**What you need to do**. Lines with "Show" in the entries below: count them and reply with the number alone.

***** Listed entries

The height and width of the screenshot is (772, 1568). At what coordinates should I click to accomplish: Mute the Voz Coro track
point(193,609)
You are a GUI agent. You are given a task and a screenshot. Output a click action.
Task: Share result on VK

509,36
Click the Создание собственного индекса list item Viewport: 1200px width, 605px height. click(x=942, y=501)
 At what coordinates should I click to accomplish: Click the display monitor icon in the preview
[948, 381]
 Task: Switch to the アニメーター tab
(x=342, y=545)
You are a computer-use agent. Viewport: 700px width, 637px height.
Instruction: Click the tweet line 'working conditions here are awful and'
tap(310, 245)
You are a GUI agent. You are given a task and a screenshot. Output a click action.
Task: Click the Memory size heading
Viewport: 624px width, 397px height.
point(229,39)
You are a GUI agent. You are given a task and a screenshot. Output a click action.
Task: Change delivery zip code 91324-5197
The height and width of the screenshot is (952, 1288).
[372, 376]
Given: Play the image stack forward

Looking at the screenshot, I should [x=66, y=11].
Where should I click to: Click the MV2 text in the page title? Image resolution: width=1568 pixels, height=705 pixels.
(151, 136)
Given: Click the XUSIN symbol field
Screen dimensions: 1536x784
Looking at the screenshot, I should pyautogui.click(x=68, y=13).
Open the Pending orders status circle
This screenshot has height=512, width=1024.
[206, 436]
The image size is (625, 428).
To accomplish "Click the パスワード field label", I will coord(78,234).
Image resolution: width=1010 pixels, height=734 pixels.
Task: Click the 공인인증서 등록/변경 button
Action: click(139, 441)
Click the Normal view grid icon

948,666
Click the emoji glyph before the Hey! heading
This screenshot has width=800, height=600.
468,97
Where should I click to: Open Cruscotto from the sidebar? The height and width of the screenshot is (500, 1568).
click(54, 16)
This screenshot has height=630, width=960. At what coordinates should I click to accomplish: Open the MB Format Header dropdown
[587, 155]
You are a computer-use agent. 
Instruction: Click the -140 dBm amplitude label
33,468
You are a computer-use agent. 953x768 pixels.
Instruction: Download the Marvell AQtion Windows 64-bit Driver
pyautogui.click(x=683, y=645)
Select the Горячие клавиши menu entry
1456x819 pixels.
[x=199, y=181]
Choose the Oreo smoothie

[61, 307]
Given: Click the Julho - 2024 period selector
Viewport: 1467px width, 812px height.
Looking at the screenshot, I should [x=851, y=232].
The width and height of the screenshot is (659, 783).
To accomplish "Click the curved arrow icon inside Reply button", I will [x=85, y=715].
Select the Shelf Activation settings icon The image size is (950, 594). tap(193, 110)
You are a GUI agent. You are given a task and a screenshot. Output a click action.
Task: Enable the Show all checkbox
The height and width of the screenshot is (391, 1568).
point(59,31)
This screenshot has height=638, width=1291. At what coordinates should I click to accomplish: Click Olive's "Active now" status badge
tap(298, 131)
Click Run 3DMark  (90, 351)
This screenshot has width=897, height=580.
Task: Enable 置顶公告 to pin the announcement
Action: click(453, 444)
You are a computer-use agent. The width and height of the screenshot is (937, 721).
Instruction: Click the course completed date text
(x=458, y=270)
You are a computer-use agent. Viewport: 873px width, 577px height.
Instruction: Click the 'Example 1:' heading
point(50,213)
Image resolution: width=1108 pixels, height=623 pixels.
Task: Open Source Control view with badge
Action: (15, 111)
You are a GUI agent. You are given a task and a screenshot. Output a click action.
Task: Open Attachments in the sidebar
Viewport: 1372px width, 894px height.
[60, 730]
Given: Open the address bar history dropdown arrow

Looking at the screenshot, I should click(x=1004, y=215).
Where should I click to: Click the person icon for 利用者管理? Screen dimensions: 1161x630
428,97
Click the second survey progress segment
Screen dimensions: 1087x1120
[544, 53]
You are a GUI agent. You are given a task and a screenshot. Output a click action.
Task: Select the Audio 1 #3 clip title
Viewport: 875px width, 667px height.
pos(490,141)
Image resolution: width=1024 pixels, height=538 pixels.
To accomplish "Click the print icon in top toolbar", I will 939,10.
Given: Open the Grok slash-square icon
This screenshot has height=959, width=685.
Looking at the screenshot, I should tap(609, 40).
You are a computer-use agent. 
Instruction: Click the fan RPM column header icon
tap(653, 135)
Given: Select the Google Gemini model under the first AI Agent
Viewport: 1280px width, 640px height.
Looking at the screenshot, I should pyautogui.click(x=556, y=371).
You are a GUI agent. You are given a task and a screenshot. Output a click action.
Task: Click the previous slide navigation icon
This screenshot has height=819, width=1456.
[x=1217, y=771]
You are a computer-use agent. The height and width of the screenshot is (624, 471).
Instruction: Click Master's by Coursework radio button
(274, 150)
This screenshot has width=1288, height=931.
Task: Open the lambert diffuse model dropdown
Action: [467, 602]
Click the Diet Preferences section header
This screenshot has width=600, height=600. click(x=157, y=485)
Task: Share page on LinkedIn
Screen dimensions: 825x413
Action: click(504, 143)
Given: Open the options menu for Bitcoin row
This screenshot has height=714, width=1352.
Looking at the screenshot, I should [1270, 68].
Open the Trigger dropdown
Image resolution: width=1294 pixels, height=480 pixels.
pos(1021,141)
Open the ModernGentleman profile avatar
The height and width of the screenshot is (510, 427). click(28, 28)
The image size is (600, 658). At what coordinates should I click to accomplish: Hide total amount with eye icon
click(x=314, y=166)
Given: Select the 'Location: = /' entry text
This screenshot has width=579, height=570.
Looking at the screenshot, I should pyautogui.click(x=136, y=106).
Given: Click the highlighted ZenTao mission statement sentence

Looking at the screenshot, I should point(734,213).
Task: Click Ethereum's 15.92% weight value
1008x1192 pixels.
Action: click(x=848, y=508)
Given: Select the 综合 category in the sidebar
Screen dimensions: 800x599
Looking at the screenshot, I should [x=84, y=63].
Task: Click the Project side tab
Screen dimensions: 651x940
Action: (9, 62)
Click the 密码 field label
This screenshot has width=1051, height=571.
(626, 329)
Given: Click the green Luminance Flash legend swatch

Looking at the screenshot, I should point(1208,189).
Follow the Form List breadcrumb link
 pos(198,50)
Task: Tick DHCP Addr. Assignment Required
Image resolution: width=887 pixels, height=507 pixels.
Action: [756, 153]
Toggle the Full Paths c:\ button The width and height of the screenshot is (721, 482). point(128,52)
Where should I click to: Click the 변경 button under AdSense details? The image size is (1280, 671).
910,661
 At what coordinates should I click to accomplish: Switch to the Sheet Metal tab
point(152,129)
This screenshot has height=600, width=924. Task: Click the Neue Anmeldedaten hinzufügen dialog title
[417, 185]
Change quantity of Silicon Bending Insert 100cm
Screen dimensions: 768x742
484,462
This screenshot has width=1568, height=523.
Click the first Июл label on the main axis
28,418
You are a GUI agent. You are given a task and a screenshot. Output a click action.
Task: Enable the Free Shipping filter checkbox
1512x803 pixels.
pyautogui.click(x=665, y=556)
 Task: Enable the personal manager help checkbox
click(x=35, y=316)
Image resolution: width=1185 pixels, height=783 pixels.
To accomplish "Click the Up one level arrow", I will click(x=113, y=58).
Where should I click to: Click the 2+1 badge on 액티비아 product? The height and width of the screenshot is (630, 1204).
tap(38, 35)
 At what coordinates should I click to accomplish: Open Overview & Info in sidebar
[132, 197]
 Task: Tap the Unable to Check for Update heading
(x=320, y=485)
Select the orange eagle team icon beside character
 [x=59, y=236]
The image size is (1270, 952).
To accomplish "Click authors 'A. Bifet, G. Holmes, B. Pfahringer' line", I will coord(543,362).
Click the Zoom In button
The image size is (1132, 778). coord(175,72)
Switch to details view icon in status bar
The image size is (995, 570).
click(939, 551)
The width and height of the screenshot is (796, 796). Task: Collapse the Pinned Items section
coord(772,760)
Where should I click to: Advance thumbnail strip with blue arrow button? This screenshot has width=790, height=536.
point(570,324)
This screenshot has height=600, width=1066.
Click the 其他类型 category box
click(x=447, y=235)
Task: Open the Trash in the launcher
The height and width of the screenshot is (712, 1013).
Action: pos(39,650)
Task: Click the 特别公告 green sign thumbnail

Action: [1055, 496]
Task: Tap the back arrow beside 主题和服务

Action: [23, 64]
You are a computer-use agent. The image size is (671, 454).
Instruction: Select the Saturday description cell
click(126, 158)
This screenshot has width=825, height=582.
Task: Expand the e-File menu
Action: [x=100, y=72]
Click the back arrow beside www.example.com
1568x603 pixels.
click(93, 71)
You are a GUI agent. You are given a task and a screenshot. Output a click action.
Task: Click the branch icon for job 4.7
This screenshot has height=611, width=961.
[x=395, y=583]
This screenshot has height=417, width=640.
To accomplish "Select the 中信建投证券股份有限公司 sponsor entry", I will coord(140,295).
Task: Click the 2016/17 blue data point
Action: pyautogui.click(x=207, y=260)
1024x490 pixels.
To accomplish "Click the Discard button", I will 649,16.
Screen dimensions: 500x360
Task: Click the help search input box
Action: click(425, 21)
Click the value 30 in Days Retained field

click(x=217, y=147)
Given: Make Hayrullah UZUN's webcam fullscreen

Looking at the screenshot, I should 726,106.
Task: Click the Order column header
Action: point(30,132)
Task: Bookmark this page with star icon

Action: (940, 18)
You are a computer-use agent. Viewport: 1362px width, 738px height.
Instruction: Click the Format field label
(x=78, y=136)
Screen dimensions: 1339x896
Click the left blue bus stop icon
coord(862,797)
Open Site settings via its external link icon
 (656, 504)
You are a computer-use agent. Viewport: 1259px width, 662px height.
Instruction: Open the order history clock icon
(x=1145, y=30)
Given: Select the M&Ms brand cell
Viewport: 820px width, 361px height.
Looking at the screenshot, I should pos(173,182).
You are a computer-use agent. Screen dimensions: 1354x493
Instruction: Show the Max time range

**********

**Result below**. 2